[TASK TO CARRY OUT]
Please say how many lines of the listing hold "score", with no other words in the answer.

[MATERIAL FOR THIS TASK]
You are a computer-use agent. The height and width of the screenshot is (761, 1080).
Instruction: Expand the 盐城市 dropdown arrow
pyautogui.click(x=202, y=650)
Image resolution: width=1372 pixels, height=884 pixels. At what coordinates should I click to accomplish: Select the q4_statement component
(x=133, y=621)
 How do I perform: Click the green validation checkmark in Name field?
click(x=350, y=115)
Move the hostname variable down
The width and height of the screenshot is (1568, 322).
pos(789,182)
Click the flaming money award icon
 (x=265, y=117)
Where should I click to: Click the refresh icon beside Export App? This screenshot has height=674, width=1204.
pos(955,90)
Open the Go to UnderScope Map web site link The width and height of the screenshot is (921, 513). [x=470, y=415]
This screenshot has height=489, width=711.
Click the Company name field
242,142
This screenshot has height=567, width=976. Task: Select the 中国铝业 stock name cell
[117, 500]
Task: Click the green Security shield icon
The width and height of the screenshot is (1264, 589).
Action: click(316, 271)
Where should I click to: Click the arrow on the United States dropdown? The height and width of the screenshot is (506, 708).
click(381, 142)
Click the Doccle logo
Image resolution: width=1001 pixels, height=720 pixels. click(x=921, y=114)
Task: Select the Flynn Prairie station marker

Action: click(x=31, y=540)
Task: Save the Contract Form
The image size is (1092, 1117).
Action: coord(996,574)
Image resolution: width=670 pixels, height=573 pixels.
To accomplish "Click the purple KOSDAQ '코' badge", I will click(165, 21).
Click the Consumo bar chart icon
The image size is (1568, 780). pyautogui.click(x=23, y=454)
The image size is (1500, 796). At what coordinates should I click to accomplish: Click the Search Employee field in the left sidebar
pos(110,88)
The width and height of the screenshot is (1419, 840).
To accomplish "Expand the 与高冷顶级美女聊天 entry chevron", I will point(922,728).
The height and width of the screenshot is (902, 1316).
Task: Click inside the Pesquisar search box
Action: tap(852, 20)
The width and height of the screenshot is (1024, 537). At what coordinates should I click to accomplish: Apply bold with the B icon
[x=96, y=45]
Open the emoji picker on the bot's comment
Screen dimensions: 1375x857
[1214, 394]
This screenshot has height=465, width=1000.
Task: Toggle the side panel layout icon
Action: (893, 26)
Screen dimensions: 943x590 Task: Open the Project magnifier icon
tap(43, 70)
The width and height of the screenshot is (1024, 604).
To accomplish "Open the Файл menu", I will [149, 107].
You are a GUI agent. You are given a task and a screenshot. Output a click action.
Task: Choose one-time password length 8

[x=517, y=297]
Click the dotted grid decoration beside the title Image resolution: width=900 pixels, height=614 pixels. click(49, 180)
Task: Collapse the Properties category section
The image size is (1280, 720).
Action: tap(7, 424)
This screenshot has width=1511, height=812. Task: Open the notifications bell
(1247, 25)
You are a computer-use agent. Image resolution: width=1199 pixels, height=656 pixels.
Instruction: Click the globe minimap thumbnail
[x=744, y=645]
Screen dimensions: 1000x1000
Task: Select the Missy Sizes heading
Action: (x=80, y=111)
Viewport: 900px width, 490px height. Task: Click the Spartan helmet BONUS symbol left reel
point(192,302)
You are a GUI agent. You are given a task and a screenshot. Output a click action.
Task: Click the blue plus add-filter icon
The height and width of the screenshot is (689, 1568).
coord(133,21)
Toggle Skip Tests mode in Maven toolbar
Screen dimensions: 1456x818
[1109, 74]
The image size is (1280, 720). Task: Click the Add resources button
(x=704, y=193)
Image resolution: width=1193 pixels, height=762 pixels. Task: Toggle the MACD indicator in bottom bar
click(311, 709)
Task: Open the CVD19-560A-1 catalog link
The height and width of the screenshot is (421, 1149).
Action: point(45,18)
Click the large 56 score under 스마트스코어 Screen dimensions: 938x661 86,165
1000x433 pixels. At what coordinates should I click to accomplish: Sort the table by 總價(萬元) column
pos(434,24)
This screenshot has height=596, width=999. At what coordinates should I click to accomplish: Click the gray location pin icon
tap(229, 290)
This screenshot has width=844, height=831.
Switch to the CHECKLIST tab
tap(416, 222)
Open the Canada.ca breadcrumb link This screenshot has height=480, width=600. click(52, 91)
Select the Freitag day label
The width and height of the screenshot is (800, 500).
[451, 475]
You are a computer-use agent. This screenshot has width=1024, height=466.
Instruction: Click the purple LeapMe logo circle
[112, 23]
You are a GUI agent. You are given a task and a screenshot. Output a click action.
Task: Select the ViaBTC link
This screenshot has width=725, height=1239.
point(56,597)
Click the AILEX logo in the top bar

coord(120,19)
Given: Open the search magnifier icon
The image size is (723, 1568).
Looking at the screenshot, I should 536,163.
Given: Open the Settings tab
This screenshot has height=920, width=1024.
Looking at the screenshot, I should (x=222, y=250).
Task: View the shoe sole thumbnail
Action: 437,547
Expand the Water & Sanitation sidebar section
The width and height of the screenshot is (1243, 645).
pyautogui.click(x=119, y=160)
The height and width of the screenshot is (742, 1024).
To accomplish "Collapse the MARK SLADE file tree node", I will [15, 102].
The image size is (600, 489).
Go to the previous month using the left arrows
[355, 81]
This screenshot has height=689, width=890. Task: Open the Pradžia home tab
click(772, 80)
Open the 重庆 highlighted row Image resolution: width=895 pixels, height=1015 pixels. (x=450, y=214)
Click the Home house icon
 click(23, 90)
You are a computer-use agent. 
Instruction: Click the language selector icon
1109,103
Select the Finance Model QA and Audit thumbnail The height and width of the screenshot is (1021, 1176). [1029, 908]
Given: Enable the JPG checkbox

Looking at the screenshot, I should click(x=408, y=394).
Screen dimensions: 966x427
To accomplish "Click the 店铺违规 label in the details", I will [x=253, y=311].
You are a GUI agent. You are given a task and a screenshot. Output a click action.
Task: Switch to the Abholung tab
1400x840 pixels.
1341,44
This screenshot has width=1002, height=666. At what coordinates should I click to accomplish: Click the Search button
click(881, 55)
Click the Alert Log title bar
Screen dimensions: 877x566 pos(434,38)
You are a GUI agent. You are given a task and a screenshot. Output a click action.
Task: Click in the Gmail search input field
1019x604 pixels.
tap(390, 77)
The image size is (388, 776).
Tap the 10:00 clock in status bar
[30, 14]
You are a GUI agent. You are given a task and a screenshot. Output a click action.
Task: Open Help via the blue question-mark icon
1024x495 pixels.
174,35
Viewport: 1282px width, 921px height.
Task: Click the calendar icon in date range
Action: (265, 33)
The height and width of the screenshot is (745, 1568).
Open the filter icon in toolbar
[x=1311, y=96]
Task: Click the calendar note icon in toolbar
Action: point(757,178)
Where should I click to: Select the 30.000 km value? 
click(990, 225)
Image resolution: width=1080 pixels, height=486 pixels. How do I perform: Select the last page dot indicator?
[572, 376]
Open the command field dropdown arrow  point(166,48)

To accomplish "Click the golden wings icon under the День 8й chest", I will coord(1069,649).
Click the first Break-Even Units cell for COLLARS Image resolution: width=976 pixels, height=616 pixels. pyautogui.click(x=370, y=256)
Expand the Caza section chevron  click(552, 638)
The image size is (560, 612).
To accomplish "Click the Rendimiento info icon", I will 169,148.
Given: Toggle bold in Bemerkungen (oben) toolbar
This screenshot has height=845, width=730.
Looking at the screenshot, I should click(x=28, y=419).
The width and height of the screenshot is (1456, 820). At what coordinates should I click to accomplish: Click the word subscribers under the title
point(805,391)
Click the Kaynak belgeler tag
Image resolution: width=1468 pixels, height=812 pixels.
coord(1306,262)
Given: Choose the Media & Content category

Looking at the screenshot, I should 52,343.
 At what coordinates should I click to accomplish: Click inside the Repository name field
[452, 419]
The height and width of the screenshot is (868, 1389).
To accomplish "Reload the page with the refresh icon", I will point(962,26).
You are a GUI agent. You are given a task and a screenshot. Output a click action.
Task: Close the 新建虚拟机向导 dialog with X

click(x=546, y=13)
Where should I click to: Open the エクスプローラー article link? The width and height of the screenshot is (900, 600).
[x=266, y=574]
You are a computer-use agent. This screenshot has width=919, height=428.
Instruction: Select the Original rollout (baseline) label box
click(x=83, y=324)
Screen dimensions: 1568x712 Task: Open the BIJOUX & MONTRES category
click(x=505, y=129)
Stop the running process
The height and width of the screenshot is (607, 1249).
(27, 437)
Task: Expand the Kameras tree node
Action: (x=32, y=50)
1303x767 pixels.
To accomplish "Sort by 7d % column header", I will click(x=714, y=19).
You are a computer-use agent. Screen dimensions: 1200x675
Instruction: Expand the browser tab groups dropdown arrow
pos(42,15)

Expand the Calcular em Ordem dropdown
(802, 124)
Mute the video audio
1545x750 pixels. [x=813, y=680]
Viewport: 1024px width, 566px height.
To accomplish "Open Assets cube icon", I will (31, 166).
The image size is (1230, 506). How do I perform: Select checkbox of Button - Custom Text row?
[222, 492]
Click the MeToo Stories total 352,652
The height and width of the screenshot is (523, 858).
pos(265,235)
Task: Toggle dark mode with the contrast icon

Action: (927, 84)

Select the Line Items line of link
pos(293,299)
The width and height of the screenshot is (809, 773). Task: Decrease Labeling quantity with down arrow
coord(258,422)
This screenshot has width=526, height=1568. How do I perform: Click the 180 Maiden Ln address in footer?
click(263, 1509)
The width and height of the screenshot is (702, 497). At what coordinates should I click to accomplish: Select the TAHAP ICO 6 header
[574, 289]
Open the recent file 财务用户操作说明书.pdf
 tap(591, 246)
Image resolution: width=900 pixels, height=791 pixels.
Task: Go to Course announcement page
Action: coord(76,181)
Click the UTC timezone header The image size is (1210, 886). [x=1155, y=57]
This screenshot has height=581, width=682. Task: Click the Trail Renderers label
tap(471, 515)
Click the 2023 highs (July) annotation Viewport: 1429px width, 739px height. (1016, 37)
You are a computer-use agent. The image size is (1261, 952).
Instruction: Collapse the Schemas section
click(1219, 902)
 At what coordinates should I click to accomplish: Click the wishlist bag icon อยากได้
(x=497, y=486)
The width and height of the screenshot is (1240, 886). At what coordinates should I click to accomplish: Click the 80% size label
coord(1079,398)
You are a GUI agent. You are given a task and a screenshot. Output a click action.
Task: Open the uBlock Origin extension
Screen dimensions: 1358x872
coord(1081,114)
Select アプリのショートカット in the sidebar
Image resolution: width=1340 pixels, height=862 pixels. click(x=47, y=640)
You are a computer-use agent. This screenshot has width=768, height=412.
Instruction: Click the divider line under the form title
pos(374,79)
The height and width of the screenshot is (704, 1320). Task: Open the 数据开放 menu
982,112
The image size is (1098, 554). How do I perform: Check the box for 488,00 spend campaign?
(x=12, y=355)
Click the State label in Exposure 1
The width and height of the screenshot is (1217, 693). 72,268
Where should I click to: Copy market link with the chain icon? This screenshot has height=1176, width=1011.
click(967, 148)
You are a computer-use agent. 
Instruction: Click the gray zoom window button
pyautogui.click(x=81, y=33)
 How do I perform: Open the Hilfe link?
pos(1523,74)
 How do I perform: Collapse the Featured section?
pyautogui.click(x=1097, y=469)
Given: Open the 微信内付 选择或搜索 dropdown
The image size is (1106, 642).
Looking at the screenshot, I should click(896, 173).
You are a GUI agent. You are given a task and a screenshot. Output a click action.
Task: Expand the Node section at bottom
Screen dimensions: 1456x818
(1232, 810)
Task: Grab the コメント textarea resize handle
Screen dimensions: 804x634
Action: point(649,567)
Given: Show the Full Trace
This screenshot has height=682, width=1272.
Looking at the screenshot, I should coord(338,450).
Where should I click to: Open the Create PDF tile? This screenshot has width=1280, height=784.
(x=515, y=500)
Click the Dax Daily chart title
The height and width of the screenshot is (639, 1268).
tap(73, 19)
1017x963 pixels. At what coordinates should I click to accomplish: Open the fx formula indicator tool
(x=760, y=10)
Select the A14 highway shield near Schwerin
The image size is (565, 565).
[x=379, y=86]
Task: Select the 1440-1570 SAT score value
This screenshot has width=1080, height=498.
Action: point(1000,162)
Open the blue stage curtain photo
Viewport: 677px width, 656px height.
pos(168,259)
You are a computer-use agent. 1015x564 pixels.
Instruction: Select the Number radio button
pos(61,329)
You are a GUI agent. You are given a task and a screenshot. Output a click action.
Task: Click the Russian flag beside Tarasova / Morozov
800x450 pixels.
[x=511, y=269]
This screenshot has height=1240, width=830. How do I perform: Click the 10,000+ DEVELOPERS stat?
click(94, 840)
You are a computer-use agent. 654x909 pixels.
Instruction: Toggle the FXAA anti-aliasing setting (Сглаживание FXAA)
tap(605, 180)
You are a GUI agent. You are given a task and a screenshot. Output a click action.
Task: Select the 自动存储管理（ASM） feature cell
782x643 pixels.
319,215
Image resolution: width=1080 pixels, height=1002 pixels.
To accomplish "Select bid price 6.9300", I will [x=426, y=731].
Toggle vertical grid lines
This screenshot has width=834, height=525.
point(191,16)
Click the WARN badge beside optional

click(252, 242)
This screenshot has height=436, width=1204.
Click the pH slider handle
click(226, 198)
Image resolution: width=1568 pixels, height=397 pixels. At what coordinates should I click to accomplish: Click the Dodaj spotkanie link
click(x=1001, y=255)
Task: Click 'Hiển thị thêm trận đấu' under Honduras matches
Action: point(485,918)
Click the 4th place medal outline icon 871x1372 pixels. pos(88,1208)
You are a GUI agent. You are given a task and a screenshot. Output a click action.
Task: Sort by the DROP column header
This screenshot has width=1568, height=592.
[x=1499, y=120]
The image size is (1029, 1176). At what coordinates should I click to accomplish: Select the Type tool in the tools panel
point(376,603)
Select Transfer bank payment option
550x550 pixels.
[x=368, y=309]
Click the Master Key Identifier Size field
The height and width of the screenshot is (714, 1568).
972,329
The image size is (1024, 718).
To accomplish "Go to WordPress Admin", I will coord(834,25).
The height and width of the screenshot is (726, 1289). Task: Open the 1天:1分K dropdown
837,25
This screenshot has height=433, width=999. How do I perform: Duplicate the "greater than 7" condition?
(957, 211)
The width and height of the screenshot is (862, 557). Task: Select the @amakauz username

[EXERCISE RESPONSE]
2